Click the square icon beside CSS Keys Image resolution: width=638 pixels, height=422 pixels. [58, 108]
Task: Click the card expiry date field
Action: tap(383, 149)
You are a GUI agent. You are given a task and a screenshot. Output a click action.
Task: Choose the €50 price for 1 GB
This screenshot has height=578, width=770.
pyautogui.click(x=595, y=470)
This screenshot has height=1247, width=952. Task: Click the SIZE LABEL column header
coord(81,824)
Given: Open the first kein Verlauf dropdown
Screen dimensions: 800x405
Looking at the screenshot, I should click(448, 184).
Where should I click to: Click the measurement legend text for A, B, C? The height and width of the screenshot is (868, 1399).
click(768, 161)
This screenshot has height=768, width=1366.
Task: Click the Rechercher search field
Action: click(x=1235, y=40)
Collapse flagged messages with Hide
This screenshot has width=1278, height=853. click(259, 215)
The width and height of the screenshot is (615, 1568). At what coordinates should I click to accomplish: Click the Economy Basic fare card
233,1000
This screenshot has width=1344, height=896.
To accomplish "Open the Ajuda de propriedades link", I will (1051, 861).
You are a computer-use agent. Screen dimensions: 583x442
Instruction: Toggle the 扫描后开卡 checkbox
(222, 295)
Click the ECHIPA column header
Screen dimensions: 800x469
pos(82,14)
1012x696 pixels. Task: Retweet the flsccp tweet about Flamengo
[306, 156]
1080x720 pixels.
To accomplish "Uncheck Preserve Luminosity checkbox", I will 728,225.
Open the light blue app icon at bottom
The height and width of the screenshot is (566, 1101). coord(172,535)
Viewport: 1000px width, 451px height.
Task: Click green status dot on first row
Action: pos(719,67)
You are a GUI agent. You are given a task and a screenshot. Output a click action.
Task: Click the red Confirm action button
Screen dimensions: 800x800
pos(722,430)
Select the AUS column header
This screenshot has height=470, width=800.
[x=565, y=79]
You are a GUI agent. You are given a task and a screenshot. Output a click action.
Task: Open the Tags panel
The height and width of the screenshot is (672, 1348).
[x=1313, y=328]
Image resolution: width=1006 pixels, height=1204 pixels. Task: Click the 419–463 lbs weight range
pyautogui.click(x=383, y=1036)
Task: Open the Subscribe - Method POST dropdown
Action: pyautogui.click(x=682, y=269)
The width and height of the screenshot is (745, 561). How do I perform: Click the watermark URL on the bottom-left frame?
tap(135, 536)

====

◆ TASK DETAILS:
Retype the complete listing verbatim.

◆ TASK RESPONSE:
Click the square icon beside CSS Keys Image resolution: width=638 pixels, height=422 pixels. [58, 108]
Task: Click the card expiry date field
Action: tap(383, 149)
You are a GUI agent. You are given a task and a screenshot. Output a click action.
Task: Choose the €50 price for 1 GB
This screenshot has height=578, width=770.
pyautogui.click(x=595, y=470)
This screenshot has height=1247, width=952. Task: Click the SIZE LABEL column header
coord(81,824)
Given: Open the first kein Verlauf dropdown
Screen dimensions: 800x405
Looking at the screenshot, I should click(448, 184).
Where should I click to: Click the measurement legend text for A, B, C? The height and width of the screenshot is (868, 1399).
click(768, 161)
This screenshot has height=768, width=1366.
Task: Click the Rechercher search field
Action: click(x=1235, y=40)
Collapse flagged messages with Hide
This screenshot has width=1278, height=853. click(259, 215)
The width and height of the screenshot is (615, 1568). At what coordinates should I click to accomplish: Click the Economy Basic fare card
233,1000
This screenshot has width=1344, height=896.
To accomplish "Open the Ajuda de propriedades link", I will (1051, 861).
You are a computer-use agent. Screen dimensions: 583x442
Instruction: Toggle the 扫描后开卡 checkbox
(222, 295)
Click the ECHIPA column header
Screen dimensions: 800x469
pos(82,14)
1012x696 pixels. Task: Retweet the flsccp tweet about Flamengo
[306, 156]
1080x720 pixels.
To accomplish "Uncheck Preserve Luminosity checkbox", I will 728,225.
Open the light blue app icon at bottom
The height and width of the screenshot is (566, 1101). coord(172,535)
Viewport: 1000px width, 451px height.
Task: Click green status dot on first row
Action: pos(719,67)
You are a GUI agent. You are given a task and a screenshot. Output a click action.
Task: Click the red Confirm action button
Screen dimensions: 800x800
pos(722,430)
Select the AUS column header
This screenshot has height=470, width=800.
[x=565, y=79]
You are a GUI agent. You are given a task and a screenshot. Output a click action.
Task: Open the Tags panel
The height and width of the screenshot is (672, 1348).
[x=1313, y=328]
Image resolution: width=1006 pixels, height=1204 pixels. Task: Click the 419–463 lbs weight range
pyautogui.click(x=383, y=1036)
Task: Open the Subscribe - Method POST dropdown
Action: pyautogui.click(x=682, y=269)
The width and height of the screenshot is (745, 561). How do I perform: Click the watermark URL on the bottom-left frame?
tap(135, 536)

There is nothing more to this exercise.